BROADWAY: THE GREAT WHITE WAY MUSICALS AND SHOWS.
THE THEATRES. UNUSUAL NOVELTIES IN PLAY HOUSES. LUXURIOUS MOVING PICTURE PALACES. THE GIGANTIC HIPPODROME. REVIVAL OF THE "INTIMATE" ROOF GARDENS. CABARETS. OUT DOOR PAGEANTS. THE LEWISOHN STADIUMS. MUSIC HALLS. GRAND OPERA COMMUNITY SINGING. LECTURES. INTELLECTUAL RECREATION.
DIRECT From Broadway, Original New York Cast." So runs the legend on the bills that announce the coming of another New York success to the provinces. And yet many a good play has failed in the Metropolis only to find unbounded success on the road. Oh, the joy of being the rejected stone that becomes the chief stone of the corner!
Well, here you are right in New York, and on Broadway, too. Some two thousand places of entertainment are open for you. Which shall you choose—comedy, tragedy, light opera, grand opera, vaudeville, circus, concert, pantomime, recitals of all kinds, or movies?
About seventy-five or eighty of these houses are legitimate, serious theatres, featuring the best productions and employing the highest class talent. Aside from the theatre, with which every one is familiar, New York rejoices in several unconventional enterprises materially different from the usual run.
The Hippodrome, for instance, is unlike any other playhouse in America, and everything in it is planned on a scale so enormous as to belittle all others by comparison. It is mainly given up to a performance which pleases the eye more than anything else. It has a perfectly marvelous and enormous water tank, which extends under the entire huge stage. It's patent-secret construction enables the players to submerge and disappear completely. No one has yet been able to fathom the mystery. It seems certain that they must positively perish. You have hardly recovered from the shock of the tragedy (?) 'ere the whole host blithely reappear, climb out of the water and burst gaily into song!

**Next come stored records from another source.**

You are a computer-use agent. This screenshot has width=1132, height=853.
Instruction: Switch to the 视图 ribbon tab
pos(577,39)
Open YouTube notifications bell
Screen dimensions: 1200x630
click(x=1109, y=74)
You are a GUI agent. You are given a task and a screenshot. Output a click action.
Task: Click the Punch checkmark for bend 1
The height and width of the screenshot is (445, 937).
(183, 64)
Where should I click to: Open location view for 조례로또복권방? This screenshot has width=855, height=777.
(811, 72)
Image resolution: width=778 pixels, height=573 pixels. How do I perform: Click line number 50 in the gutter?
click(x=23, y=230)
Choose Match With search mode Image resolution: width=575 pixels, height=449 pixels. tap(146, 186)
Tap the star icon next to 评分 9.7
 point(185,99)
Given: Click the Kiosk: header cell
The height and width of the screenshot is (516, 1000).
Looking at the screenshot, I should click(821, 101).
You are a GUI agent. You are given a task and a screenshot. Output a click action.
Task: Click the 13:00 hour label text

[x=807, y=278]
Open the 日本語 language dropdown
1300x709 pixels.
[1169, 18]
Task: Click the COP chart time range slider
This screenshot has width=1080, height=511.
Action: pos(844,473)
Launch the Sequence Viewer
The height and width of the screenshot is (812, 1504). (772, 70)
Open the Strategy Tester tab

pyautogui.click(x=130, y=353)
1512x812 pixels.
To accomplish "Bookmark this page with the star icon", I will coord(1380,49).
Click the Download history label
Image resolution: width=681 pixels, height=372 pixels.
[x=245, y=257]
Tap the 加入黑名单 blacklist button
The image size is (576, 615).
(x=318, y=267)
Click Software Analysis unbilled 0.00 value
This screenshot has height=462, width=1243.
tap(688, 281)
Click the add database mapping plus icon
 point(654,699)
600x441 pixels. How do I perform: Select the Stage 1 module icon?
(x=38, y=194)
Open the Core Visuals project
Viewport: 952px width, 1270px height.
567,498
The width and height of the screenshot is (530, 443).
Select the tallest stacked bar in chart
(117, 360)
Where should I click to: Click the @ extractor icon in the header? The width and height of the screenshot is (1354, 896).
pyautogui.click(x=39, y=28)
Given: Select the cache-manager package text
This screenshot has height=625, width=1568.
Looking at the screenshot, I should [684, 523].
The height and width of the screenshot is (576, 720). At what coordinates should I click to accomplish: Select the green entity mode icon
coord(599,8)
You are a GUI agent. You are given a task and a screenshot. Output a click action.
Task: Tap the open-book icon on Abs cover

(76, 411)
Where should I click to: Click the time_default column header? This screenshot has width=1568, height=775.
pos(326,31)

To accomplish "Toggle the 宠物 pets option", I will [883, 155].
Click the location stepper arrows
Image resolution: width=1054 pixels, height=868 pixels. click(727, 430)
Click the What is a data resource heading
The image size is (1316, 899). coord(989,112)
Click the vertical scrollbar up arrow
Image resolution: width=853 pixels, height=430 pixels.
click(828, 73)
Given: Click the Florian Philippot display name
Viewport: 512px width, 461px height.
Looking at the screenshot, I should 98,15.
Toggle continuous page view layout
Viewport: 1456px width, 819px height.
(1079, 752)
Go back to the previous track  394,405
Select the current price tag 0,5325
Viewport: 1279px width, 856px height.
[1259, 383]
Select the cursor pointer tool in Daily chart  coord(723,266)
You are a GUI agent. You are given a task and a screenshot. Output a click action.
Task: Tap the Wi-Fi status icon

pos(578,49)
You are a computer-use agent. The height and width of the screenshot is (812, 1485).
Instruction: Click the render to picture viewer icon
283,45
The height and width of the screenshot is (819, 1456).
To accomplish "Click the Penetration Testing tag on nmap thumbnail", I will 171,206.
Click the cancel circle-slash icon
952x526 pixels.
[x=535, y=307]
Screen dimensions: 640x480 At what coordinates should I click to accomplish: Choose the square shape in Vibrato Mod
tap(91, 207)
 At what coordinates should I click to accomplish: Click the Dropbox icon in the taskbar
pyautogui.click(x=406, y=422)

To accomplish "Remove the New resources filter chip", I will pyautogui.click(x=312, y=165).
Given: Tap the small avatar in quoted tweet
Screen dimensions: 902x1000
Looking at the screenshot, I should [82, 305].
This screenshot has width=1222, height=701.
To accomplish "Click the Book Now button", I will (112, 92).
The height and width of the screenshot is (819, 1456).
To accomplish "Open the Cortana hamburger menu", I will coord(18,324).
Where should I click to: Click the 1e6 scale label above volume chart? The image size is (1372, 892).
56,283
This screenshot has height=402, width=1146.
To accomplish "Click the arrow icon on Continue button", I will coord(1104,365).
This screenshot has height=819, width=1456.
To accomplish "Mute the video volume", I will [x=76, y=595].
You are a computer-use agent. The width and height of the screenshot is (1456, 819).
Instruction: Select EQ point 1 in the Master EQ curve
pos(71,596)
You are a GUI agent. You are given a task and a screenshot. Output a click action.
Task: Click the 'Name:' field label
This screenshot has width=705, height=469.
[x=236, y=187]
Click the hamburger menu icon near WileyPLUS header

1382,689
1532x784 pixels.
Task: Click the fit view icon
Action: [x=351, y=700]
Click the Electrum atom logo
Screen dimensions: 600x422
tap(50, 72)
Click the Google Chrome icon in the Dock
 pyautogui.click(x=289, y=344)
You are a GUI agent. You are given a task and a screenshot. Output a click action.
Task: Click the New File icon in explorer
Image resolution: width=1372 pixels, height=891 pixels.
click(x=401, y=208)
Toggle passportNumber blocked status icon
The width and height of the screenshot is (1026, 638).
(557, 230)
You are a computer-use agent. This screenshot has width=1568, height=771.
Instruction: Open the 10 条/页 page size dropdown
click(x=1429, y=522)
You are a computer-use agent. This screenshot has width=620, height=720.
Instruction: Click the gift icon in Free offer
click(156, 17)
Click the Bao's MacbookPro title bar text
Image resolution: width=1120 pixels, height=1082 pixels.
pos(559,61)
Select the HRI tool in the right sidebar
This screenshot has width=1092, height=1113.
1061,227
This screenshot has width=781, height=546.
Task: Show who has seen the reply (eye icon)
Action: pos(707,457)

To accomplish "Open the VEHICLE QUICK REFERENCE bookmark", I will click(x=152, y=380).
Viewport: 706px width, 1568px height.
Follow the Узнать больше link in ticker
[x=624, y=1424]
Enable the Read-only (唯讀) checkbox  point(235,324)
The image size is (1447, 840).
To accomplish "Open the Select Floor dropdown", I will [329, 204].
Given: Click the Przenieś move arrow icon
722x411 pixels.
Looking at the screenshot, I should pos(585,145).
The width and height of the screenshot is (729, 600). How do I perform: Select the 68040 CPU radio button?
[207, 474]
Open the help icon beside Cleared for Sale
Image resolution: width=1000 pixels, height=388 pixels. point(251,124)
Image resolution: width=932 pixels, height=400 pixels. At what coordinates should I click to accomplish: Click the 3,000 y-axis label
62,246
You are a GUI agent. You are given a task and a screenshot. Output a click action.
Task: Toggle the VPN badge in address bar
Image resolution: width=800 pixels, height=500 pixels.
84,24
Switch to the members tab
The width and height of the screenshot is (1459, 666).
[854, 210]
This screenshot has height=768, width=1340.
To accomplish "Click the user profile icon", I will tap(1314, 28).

This is one of the most baffling illusions ever produced in the mimic world. The stage is larger itself than the whole of an ordinary theatre, and the auditorium in proportion, consequently speaking parts are practically out of the question except for the actor with a voice like a mega-phone. The plays are mostly spectacular with plenty of chorus singing and several old-time circus acts in which an elephant usually appears. The late Fred Thompson, who conceived the Hippodrome, thought the elephant an emblem of good luck and adopted this for his chief scheme of decoration. We all go there once a year, at least, and oftener when we can pick up some small nephews or nieces to furnish an excuse for going again.
The next unique playhouse is undoubtedly the one where moving pictures are given in a stage is gorgeously grand, producing a stunning effect. It has special lighting arrangements, and the whole scheme is decidedly pleasing and refined. It has certainly done much to elevate the standard of the movies, and is a great success.
Other houses have since followed suit, and we now have the Rivoli, the Capitol and the Rialto, in addition to the Strand, and those visitors who have not been able to patronize anything but the local livery stable turned into an open-air theatre will be very much impressed by the elaborateness of the movie in New York.
At the same time it must be admitted that many smaller communities saw the possibilities of high class moving pictures before New York did and our first attempt came as the result of representations from out-of-town men.
The success which has attended the effort to give the "movie" in a building specially built for them may ultimately suggest to producers that the employment of brains in the construction of the plays themselves might also prove equally profitable.